Bigg, de son vrai nom Hazeb Taoufik, est un jeune casaoui de 23 ans. Licencié en droit privé, il aspire à devenir juge. En attendant, il rappe comme il respire. Mais, il le fait à sa manière : ses chansons sont en darija pur jus. Ses paroles sont parfois composées de mots « osés », « vulgaires » ou « provocateurs ». C'est selon. Ce n'est pas pour rien qu'on le surnomme « El Khasser ». Son premier album « Mgharba hta al moute » (Marocains jusqu'à la mort) cartonne actuellement. Vendu avec la mention « contient des propos explicites », ce CD plaît à énormément de jeunes et dérange un maximum d'adultes. Bigg y évoque, sans mâcher ses mots : Tazmamart, Derb Moulay Chrif, les fils de putes, l'affaire Tabit, les barons de la drogue, Al Adl Wa Alihssane, le PJD... Cette année, à côtés des têtes d'affiche de L'Boulevard (De La Soul et compagnie), c'est Bigg qui est sans conteste l'événement de ce festival. Il promet de faire exploser la scène pendant trente minutes d'un spectacle... very Bigg. À travers cette interview, ce rappeur défend son art et explique sa manière. Il le fait sans fausse modestie ni fausse pudeur.
Contrairement aux conseils qui vous ont été prodigués, vous avez choisi d'utiliser dans votre premier album des mots jugés vulgaires par vos détracteurs. Pourquoi avez-vous opté pour ce choix risqué ?
JE considère que c'est de la pure hypocrisie que certains montent sur leurs quatre chevaux pour dénoncer mes mots soi-disant vulgaires. Je me demande pourquoi ils n'ont jamais rien dit à propos des films français et américains qu'on suit à la télé depuis toujours en écoutant à l'envi des mots comme putain, merde, enculés, fuck, et j'en passe... Je n'ai jamais compris pourquoi le mot pute n'a pas le même effet que « kahba » qui en est simplement la traduction en darija.
Pourquoi donc ce choix que vous dites risqué ?
C'est pour libérer la pensée des jeunes. C'est pour bannir de notre langage le mot : « Hchouma » (tabou). Je précise que je ne chante pas pour les hypocrites. Mieux, je les emmerde.

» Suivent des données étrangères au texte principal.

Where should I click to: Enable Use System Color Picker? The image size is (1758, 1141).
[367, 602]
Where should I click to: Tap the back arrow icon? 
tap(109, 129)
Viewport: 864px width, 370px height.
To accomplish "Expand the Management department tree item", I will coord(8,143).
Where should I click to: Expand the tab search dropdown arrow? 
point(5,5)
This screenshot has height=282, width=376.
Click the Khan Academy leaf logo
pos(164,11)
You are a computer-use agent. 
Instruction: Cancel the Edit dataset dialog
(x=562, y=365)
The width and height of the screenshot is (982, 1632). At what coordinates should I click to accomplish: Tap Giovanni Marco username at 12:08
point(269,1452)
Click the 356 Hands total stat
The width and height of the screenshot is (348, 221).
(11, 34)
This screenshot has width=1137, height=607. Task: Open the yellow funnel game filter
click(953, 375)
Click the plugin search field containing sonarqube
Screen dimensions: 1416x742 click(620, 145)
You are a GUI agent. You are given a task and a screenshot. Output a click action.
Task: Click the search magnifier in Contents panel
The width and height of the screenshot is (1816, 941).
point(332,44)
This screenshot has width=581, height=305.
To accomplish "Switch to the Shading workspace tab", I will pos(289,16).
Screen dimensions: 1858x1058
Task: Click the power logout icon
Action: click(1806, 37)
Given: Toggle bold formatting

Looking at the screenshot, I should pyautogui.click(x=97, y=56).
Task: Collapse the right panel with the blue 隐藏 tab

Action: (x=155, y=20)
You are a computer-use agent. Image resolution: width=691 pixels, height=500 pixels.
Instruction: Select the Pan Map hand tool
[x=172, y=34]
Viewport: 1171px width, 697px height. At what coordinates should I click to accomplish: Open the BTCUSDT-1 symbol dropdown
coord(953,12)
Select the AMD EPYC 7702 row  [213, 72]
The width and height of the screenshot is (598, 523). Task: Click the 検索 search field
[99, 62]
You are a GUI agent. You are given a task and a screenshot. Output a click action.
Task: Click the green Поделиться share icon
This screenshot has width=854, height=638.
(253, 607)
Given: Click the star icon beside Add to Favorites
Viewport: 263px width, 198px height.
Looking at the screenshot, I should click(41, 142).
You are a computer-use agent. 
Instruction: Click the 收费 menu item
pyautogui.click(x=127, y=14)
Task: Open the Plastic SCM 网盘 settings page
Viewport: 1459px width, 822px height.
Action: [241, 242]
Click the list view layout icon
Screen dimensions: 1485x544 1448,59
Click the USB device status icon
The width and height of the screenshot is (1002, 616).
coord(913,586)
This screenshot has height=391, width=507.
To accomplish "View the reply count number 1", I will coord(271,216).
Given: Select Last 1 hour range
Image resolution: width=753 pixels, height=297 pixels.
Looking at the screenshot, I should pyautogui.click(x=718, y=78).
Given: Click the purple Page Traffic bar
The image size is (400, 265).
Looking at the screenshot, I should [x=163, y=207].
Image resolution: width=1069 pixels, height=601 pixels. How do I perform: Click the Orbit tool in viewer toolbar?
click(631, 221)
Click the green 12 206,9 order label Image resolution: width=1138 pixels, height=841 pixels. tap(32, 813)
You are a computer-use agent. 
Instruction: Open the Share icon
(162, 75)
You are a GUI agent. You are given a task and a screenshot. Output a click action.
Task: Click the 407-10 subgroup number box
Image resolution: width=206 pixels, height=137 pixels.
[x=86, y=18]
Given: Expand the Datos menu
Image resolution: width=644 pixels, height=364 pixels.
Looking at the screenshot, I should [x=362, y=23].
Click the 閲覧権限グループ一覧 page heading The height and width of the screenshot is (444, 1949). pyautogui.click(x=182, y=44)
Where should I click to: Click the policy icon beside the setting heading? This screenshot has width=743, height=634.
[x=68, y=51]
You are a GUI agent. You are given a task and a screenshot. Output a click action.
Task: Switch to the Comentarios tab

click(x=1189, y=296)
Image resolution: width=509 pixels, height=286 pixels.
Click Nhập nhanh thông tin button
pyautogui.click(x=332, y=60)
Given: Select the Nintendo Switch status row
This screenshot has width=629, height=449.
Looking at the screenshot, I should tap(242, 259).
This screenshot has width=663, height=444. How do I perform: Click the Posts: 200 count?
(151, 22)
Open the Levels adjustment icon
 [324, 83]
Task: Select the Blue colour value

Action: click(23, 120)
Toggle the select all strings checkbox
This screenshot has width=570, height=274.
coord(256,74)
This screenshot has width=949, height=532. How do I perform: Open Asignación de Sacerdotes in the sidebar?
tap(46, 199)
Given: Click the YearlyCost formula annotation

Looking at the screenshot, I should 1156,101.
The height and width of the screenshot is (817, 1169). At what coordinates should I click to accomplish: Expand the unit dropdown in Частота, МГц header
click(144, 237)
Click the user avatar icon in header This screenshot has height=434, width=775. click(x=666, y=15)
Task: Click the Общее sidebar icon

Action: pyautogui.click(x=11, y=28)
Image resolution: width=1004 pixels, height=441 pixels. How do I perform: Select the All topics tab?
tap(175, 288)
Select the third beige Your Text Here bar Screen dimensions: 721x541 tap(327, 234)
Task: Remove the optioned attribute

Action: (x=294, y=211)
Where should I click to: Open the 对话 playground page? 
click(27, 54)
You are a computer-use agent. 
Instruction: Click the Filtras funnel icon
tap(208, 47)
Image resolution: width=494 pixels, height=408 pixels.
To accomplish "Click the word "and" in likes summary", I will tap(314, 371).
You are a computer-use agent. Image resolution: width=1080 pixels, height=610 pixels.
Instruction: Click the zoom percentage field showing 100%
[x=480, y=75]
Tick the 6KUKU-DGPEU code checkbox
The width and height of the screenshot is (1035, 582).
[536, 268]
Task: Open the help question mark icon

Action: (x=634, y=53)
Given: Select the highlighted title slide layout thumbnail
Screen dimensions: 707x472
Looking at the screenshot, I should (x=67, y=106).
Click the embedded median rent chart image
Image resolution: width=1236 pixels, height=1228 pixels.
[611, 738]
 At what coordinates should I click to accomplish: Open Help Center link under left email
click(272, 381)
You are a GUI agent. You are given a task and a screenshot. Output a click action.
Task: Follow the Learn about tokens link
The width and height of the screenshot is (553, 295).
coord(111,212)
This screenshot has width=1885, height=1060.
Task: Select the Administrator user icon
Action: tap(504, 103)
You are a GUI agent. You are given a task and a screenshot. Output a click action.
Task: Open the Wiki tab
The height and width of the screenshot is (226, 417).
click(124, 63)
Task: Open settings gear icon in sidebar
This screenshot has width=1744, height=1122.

Et pour qui chantez-vous donc ?
Mon public premier est formé de jeunes de 12 à 25 ans. Je chante aussi pour tous ceux qui refusent qu'on continue à nous rebattre les oreilles avec des chansons d'amour, du beau temps... J'utilise le langage des jeunes pour leur parler vrai. J'exprime ainsi le fond de ma pensée et la leur. Je crie haut sur scène ce que les Marocains pensent tout bas.
Que dites-vous, à travers vos chansons, à ces jeunes ? Je leur dis surtout, de n'avoir peur de rien ni de personne : « Baraka men al khouf ! ». Je leur demande d'être des citoyens qui remplissent pleinement leurs devoirs et qui osent réclamer leurs droits. De vrais Marocains qui veulent changer le pays. Pas ceux qui veulent le quitter à la première occasion. En chantant, je demande aux jeunes de s'intéresser à ce qui se passe autour d'eux, d'emmerder tous les Pinocchio de la politique, de ne pas occulter notre passé pour mieux construire notre avenir... Je crie aussi leur désaveu de tous ceux qui utilisent leur barbe pour des fins démagogiques et qui nous prennent pour des imbéciles.
Mais, à cause de vos mots jugés trop osés, certains de vos jeunes fans sont obligés de se cacher pour recevoir vos messages.
Ce qui me rassure c'est que celui qui se cache aujourd'hui pour écouter mes chansons, ne poussera pas ses enfants à se cacher pour écouter la même chose demain. J'insiste sur le fait que je suis à 100% pour un respect total au sein de la famille. Mais, cela ne devra pas nous empêcher d'appeler chaque chose par son nom dans notre darija qui permet d'aller droit au but.
Que répondriez-vous à ceux qui pensent que vous prêchez par trop de défaitisme dans vos chansons ?
Le défaitisme à mon sens, c'est d'évoquer la merde sans pour autant militer pour le changement. En ce qui me concerne, je l'évoque pour créer l'onde de choc qui poussera chaque Marocain à ramasser sa propre merde pour que notre pays devienne propre. C'est pour cela que mon RAP est à 100% revendicatif et pas du tout défaitiste.